THE PROBLEM: Collect every line in the material below that contains the string "presentation", treating uppercase and lowercase as different.

MATERIAL PROVIDED:

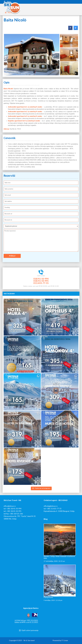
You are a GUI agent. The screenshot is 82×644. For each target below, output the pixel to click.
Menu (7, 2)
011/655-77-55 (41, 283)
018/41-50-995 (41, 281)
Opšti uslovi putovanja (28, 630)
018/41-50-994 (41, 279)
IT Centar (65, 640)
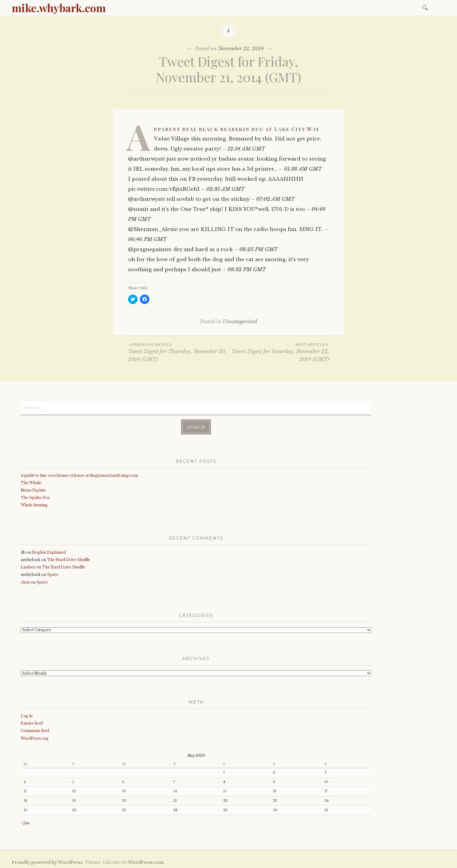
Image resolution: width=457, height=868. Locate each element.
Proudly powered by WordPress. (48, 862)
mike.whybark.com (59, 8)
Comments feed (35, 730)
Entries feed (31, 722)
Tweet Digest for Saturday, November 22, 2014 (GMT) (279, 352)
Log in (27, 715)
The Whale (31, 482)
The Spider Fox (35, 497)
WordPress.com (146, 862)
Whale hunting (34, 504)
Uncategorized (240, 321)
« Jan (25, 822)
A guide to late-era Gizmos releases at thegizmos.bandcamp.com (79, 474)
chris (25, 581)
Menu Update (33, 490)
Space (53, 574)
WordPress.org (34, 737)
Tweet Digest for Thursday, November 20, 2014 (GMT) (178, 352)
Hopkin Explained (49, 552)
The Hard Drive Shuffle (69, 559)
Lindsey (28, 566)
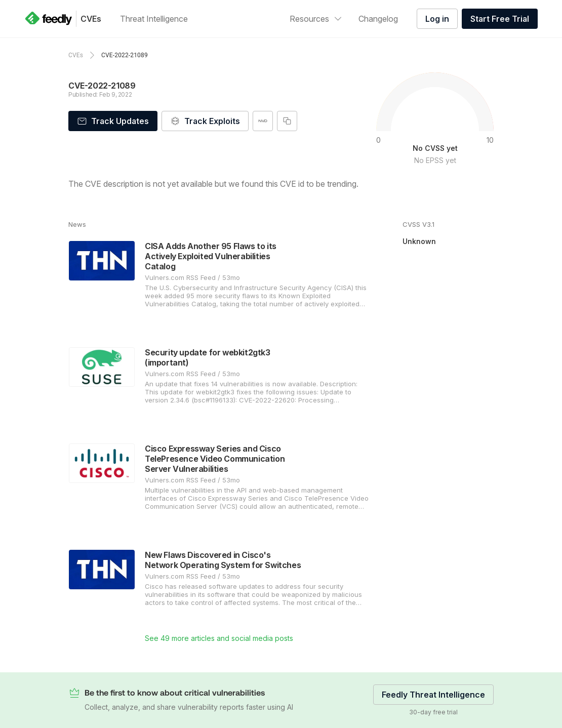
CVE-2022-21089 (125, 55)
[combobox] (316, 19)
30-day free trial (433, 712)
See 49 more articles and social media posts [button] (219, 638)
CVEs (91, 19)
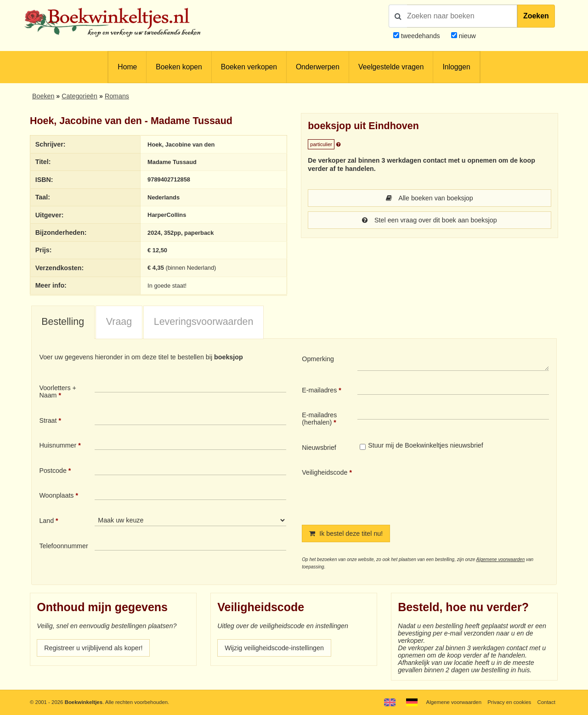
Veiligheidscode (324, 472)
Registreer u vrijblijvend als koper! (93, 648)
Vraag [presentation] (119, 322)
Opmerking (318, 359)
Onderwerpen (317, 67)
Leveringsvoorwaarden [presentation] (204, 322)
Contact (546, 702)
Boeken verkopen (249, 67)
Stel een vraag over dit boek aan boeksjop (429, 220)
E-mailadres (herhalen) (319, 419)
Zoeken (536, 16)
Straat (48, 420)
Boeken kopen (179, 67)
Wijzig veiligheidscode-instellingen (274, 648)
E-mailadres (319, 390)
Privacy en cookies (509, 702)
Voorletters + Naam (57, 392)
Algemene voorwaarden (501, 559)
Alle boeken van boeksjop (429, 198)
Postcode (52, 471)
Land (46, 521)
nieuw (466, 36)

ANSWER TO THIS TASK:
Vraag [presentation] (119, 322)
Leveringsvoorwaarden [presentation] (204, 322)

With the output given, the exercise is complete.